In the Press

In the Press:

GQ: These Are The Ciders You Should Be Drinking This Fall, Oct 2017

“Cider comes in a range of styles, meaning there’s usually something for everyone—even those who think they hate it. “Most people hate cider because they think it is too sweet, but much of the growing parts of the cider world are pushing for drier cider,” Pucci says. This is great news for those of us who drank syrupy Woodchuck in college. “Ciders from the Finger Lakes like Eve’s or Redbyrd are dry, mineral, and wine-like in their character.”

Food & Wine: 30 Best Ciders, Sept. 2017

“When Redbyrd says “dry,” this New York cidery means it. Their Workman’s Dry has no residual sugar whatsoever. The result is a bright, tart cider that coaxes out plenty of fruit flavors without any apple sweetness.”

Travel Channel: 13 Cideries Perfect For The Booze Traveler, Oct. 2016

“…cider is sneaking back into hearts and minds, and cidermakers all over the country are making magic with apples. If you’ve got an autumn road trip on the calendar, channel your inner Jack Maxwell and visit these can’t-miss spots.”

 Cider Culture: Biodynamic Cider: The Other Cider, Sept. 2016

“From the design of the orchards to the blending of apples, it is clear the alignment of art and science is what drives Eric and Deva. By using the biodynamic method, Redbyrd Orchard has found a way to root itself in the earth while producing a line of ciders with unmistakable quality.”

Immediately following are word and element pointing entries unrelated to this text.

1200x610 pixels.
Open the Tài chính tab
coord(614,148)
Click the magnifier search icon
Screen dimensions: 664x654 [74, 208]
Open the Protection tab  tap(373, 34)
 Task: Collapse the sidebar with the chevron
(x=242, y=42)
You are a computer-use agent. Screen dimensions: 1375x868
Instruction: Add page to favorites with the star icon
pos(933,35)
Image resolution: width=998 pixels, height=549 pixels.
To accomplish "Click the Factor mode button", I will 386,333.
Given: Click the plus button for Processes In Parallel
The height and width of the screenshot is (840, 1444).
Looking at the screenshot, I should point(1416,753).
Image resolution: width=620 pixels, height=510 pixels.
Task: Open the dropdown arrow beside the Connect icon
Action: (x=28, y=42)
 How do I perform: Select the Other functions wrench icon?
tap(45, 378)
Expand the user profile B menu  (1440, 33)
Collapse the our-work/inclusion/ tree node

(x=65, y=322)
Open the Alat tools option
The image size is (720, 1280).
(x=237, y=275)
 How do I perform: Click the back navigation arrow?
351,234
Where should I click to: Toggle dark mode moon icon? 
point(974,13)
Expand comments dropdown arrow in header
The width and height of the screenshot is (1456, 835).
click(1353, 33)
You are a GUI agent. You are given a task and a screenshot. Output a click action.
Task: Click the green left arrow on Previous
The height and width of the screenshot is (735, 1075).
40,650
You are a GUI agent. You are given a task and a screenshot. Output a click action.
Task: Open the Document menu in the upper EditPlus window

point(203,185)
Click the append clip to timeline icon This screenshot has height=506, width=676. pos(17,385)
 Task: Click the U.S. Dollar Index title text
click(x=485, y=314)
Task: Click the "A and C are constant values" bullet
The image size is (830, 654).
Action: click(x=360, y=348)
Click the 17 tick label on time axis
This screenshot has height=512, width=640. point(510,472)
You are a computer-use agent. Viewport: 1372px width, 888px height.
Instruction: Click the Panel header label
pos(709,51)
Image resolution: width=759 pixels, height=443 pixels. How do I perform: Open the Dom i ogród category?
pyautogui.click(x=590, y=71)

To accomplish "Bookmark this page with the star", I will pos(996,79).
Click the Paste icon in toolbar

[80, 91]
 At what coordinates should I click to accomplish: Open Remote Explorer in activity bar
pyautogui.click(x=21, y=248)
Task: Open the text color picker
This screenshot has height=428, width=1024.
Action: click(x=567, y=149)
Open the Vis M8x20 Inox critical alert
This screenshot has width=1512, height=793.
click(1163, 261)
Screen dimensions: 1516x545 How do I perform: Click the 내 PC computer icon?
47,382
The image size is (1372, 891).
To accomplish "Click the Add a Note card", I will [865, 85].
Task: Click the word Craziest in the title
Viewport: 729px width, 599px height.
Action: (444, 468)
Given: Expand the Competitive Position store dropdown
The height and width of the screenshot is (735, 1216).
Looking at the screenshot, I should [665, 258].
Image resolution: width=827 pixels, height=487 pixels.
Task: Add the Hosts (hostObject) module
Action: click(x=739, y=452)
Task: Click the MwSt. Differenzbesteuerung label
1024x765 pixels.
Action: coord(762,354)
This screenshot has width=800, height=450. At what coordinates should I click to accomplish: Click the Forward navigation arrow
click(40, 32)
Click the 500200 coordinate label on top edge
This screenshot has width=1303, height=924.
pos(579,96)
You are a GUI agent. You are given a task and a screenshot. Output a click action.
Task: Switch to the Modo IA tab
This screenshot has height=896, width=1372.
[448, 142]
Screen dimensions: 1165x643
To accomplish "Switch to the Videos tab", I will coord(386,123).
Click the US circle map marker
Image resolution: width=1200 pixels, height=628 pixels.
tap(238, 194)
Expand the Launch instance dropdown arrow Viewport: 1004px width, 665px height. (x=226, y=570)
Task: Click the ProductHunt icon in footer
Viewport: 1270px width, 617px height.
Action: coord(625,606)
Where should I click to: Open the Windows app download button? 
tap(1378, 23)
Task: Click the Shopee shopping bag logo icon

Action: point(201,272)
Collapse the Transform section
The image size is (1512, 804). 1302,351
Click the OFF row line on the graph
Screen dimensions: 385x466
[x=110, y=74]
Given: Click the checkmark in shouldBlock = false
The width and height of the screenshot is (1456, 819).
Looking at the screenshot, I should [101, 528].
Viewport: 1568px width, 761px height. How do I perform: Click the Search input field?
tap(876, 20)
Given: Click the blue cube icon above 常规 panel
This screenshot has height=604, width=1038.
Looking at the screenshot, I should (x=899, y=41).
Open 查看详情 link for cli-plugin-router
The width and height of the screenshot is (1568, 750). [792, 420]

Cidercraft Magazine: Hot Spot: Finger Lakes Cider, Feb. 2016

Here are a few of our favorites…From this small husband-and-wife-run, sustainably managed orchard and cidery comes a blend of American cider varieties and heirloom apples for a vanilla and oak-forward sipper, rich with ripe apple and moderate tannin.”


Wine & Spirits: Hazelnut Kitchen, December 2015

“Hazelnut Kitchen is now a must-stop for anyone passing through. With its high ceilings, exposed brick and collection of antique dining tables, it’s become a showcase for the produce coming from all the farms, ranches, dairies, vineyards and orchards that surround the town…”

Cider Journal: Kingston Black Single Varietal Cider, Nov. 2015

“…The exploration of single variety ciders by curious and conscientious cidermakers is critical to the industry, particularly in the United States. Understanding how individual apples react to different terroirs only advances the critical knowledge serious producers must build to better understand how to produce better and more interesting ciders.”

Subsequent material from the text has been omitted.